O dönemlerde herkesin bir soyada sahip olmadığını biliyoruz. Dante’nin soyadı “Alighieri” nereden geliyor?
Çok güzel bir soru. Dante’nin ailesi seçkin bir aile. Dante’nin asıl adı “Durante” ama oğlunun şahitliğiyle Dante adını alıyor. “Alighieri” soyadı ise bizlere o dönem Floransa’sında Dante’yi anlamak adına bir işaret sunuyor.

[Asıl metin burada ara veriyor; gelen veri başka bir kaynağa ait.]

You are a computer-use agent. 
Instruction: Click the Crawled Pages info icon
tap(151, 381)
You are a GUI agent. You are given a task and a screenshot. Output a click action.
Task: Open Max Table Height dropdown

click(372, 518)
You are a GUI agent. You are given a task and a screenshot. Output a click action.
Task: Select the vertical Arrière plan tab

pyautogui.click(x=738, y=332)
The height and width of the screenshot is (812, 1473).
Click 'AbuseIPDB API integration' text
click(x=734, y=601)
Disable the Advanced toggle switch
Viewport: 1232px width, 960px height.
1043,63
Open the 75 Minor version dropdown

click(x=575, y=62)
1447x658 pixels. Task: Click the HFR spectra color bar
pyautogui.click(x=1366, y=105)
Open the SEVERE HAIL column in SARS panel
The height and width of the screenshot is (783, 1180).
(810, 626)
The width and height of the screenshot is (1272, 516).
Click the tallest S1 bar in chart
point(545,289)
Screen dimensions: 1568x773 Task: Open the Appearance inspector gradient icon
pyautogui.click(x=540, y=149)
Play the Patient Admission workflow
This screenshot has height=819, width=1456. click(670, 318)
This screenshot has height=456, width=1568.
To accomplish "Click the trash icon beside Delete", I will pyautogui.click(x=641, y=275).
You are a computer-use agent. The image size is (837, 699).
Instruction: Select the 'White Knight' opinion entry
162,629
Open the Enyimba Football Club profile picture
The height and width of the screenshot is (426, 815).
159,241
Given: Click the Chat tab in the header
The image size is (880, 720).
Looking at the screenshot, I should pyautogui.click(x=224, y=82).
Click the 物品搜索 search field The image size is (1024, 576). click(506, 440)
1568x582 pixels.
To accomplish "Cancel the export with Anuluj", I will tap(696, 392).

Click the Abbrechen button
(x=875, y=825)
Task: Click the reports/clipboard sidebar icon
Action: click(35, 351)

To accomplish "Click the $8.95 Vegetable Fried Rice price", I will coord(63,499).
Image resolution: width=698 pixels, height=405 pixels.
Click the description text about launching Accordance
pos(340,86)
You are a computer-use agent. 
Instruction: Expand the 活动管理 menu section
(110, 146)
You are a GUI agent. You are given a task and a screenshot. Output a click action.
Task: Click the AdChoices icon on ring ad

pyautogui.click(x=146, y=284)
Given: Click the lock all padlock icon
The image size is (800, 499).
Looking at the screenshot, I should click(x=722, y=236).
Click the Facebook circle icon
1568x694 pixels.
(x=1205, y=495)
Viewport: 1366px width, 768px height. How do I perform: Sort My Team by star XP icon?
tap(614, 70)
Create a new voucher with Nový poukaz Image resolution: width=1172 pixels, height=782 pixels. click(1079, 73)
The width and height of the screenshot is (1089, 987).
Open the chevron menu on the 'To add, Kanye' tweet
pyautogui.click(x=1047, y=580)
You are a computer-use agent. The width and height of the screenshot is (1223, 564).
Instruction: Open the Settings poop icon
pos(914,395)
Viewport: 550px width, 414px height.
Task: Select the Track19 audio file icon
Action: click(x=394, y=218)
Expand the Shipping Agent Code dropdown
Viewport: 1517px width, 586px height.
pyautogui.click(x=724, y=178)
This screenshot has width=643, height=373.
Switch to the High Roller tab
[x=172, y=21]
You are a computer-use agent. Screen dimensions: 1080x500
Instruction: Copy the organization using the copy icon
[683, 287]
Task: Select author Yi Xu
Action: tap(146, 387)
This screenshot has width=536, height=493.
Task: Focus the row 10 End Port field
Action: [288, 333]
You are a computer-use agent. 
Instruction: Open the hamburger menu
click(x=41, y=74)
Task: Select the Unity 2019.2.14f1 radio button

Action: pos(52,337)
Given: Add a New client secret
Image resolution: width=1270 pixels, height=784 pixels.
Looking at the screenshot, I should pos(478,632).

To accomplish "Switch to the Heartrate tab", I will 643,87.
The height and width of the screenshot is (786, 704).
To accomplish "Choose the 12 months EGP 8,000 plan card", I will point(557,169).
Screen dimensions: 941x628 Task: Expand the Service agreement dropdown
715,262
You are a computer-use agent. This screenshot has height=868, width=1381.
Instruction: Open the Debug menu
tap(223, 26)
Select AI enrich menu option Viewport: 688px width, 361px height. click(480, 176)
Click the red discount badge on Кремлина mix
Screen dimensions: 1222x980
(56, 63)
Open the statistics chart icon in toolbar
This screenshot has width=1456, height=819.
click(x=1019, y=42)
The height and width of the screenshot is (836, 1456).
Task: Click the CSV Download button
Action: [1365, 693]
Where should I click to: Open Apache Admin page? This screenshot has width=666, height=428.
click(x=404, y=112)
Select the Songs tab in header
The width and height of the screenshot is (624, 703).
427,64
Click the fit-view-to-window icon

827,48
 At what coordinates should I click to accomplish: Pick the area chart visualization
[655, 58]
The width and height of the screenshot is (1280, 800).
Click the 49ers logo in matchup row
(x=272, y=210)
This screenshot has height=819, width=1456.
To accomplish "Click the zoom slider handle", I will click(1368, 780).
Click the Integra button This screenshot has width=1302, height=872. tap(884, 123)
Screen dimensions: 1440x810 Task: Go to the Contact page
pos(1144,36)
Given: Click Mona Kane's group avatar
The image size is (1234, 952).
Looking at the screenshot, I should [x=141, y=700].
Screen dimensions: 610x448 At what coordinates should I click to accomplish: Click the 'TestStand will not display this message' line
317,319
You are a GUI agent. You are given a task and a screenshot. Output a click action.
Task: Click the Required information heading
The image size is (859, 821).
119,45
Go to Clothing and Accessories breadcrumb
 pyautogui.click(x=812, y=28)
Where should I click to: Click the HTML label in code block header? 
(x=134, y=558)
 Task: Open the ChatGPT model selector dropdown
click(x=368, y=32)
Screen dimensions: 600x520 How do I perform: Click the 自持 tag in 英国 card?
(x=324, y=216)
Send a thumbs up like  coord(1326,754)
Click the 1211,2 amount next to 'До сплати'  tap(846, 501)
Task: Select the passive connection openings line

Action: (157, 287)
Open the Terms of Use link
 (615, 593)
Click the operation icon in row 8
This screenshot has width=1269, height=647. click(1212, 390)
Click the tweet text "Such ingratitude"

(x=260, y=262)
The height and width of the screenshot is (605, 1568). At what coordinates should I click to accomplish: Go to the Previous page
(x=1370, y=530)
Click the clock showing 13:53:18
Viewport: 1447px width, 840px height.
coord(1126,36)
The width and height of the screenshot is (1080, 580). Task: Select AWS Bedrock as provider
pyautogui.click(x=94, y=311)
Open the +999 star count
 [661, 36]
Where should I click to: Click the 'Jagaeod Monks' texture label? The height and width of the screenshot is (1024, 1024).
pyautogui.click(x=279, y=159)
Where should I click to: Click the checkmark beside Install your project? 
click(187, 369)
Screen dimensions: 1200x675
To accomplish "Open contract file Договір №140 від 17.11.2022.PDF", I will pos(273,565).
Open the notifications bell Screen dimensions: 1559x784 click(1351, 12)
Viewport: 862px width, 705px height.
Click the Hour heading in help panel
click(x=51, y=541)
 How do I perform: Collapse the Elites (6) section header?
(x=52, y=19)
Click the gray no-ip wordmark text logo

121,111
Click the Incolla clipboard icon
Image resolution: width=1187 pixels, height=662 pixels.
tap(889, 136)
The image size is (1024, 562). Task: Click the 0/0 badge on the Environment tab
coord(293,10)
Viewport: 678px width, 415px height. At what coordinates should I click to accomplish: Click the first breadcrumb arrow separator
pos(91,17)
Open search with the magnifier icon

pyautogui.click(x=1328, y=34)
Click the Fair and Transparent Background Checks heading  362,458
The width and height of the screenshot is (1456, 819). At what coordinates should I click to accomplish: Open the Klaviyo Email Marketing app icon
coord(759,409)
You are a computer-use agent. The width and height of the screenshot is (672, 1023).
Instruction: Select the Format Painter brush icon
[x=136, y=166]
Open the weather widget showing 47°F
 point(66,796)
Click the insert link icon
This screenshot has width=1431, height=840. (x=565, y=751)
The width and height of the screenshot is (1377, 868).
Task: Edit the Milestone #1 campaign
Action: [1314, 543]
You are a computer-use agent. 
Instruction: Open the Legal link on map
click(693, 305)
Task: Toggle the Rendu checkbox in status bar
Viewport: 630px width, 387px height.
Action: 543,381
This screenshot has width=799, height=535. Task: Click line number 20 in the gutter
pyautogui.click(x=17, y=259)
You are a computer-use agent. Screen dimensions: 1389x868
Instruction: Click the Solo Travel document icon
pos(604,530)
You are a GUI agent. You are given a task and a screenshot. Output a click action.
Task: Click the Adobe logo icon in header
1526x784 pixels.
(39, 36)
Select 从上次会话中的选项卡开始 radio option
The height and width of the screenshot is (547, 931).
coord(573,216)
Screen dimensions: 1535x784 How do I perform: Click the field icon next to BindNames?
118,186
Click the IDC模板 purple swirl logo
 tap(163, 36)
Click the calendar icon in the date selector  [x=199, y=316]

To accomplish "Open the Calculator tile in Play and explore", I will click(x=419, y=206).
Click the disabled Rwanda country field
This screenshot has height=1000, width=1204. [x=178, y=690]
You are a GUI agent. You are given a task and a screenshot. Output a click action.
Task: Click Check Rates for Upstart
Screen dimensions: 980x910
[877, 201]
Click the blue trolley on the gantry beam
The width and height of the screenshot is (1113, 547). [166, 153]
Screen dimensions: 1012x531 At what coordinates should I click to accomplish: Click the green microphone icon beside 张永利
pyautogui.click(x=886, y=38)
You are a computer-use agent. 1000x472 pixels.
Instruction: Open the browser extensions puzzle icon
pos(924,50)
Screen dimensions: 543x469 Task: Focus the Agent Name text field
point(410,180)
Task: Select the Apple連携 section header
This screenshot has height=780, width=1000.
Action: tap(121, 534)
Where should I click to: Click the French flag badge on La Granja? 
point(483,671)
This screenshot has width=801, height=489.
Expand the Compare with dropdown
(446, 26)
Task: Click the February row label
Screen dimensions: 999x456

O dönemde herkesin bir soyada sahip olma ayrıcalığı yok, sadece seçkin aileler bu ayrıcalığa sahip. Edebiyat ile ilgili oluşuyla onun seçkin bir aileden geldiğini anlayabiliriz. Dante’nin soyadı da sonradan ticaretle veya bankerlikle kazanılmış bir soyadı değil. Soyadı gerçekten soylu bir sınıftan geliyor. Seçkin ama çok etkili olmayan bir aileye mensup olan Dante’nin, aslında bir aile amblemine de sahip olduğunu biliyoruz fakat bu amblem günümüze kadar ulaşamadı. Soyadının anlamı olan kanata, aile ambleminde rastlıyoruz. Görenlerin anlatısına göre siyah ve beyaz kanattan oluşuyormuş bu amblem.
Şu an Floransa’nın şarap bağlarında üzüm ve şarap yetiştiren “Alighieri” ailesi hâlâ İtalya’da yaşıyor.
Orijinal adı Komedya olarak belirlenen bu eserin daha sonra başına “İlahi” ibaresinin eklenme sebebi nedir?
Eserin asıl adında “ilahi” kelimesi geçmiyor ve eserin asıl adı “Dante Alighieri’nin Komedyası”. Komedya ise bugün bizim bildiğimiz anlamındaki komedya değil, burada Antik Yunan’daki anlamını temel alıyoruz. Kasaba türküsü manasına gelen, başı kötü başlayan fakat sonu mutlu biten hikâyeler için komedya deniyor. Dante’nin biyografisini yazmış olan Giovanni Boccaccio Komedya’nın önüne “ilahi” kelimesini eklemiş.
Orta Çağ ile Rönesans arasındaki geçiş döneminde kaleme alınmış olan İlahi Komedya, dönemine ait izleri ne denli taşıyor?
Dante zamanını aşan bir eser yazmış olsa da dönemini de anlatmadan geri durmamış. Eserini yazdığı tarih daha geç bir tarih olsa da 1300 yılından başlatarak kaleme aldığı için aradaki zaman farkı da olanları, okurlarına kehanetmiş gibi sunmasına vesile olmuş.
Dante için rönesansın ilk kıvılcımı da denir. Ve bu söylem gayet yerindedir. Dante bir Katolik’tir. Bu inancın temelinde ise bütün kurgu ve hikâyeyi anlatmıştır. Eserinde yine de dinin üzerine sıçrayarak bir atılım yaptığını söylemek mümkündür. Dante papaları bile eleştirmekten çekinmemiş bir yazardır. Hayatı kilise tarafından suçlanarak sürgünlerde geçmiş ve acılı bir hayat sürmüştür.